WhopperPlate wrote: ↑Thu Feb 22, 2024 10:46 pm
When I look at the sky and see blue..,I don’t need to believe it’s blue…
Yep - you get to experience that the sky is blue. I think you're missing a subtlety here. Just because you believe it's blue doesn't mean it's NOT blue. The sky can be and has been independently measured for luminosity (Egad! There IS light coming from up there!) and the spectrum of light coming out of it, in the blue range of the human visible spectrum. The sky being blue can be repeatedly measured and verified. So your belief is justified, and more importantly, it can be measured and explained outside the belief system.

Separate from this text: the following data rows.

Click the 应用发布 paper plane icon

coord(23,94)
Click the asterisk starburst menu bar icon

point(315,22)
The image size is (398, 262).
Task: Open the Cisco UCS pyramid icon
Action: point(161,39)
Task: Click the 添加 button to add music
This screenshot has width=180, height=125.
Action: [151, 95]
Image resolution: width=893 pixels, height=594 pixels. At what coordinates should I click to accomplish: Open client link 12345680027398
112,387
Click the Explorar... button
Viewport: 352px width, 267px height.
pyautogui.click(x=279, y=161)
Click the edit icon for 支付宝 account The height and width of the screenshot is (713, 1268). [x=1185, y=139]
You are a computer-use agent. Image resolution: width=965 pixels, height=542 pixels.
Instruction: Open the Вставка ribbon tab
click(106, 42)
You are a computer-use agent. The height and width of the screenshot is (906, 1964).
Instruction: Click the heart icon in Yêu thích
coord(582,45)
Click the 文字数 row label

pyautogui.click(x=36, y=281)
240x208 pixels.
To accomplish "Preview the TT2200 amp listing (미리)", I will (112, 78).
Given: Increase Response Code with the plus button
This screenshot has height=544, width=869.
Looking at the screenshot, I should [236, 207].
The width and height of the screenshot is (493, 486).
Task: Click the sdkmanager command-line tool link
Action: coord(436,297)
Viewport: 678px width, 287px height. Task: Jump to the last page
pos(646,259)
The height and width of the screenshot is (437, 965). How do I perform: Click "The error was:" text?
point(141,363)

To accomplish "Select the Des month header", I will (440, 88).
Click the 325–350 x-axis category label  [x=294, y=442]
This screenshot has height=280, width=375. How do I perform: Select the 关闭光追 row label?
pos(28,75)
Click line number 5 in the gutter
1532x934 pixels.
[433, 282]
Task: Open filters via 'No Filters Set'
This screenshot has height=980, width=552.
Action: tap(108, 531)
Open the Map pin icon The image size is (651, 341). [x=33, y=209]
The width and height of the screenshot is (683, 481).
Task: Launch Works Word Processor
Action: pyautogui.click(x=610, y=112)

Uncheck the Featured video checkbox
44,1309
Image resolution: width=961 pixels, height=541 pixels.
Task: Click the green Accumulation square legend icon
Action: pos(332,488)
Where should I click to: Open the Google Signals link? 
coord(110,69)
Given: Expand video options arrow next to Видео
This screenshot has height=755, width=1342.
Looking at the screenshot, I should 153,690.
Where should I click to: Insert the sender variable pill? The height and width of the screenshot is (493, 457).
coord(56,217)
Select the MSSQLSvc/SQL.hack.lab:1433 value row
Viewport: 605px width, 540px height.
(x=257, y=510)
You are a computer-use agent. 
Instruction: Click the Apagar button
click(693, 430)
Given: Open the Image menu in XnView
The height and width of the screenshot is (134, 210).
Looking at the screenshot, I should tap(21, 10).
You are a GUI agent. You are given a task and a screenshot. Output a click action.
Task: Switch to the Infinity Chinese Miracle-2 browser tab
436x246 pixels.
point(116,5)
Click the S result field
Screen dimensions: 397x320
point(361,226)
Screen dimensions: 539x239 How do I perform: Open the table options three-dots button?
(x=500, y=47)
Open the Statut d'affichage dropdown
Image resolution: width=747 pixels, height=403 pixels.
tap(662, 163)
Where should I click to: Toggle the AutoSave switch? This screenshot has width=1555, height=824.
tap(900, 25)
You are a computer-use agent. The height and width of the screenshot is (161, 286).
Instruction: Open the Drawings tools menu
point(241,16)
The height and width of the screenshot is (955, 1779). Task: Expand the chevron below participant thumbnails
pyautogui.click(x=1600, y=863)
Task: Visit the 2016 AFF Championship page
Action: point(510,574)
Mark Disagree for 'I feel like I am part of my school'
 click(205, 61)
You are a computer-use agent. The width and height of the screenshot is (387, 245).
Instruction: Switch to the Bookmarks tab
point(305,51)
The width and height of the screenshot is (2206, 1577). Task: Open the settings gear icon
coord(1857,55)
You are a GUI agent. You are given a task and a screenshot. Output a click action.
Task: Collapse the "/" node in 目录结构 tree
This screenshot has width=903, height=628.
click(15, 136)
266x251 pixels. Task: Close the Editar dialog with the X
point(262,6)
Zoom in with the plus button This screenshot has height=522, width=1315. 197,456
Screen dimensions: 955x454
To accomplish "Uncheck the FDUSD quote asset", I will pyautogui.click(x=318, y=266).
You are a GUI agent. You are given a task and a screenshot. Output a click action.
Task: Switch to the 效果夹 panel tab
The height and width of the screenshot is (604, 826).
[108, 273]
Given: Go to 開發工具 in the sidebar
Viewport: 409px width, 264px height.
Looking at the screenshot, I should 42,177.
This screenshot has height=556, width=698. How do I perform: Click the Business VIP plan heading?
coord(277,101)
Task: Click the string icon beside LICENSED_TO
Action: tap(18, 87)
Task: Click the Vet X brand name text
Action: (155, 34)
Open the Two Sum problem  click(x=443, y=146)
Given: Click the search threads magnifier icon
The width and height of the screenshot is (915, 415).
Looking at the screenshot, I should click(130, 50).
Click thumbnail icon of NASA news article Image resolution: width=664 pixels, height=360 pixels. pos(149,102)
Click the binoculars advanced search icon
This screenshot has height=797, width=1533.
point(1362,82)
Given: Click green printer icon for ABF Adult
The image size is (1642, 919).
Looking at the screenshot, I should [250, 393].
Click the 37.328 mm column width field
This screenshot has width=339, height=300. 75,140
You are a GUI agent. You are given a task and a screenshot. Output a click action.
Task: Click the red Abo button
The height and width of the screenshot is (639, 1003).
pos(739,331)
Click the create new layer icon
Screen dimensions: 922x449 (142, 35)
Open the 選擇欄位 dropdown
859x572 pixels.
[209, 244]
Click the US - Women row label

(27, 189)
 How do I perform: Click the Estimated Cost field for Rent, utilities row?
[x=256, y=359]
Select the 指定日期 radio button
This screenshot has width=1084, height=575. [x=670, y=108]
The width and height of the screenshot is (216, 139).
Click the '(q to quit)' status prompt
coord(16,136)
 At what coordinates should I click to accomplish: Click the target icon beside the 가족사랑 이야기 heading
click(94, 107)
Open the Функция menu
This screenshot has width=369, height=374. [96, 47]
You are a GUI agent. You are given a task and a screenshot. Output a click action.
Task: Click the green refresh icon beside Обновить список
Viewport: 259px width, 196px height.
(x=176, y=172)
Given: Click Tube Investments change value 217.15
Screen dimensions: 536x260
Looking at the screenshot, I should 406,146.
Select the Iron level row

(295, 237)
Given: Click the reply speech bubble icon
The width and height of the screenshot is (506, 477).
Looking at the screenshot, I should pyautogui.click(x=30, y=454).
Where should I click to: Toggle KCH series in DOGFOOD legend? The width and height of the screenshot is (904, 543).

If you review my posts, you might find that I was trying to get to a concise statement of what you observed, exactly, and how that could be measured and captured, with the aim to apply this new knowledge to other amps.
but if I disbelieved my own perceptions I would be committed to an asylum …
Probably not. I sometimes disbelieve my own perceptions and I haven't been committed yet. So we have at least one counterexample. But then our relatives and friends may be tougher on you than mine are, possibly.
I did explain that I know I ...can... be wrong, so for things where there is no technical background, I fall back on measurement. If an instrument designed for the purpose reinforces >>independent of my opinions<< that I'm right, I start to believe. If the measurements say no, you're not right, then I start digging harder for what is really happening.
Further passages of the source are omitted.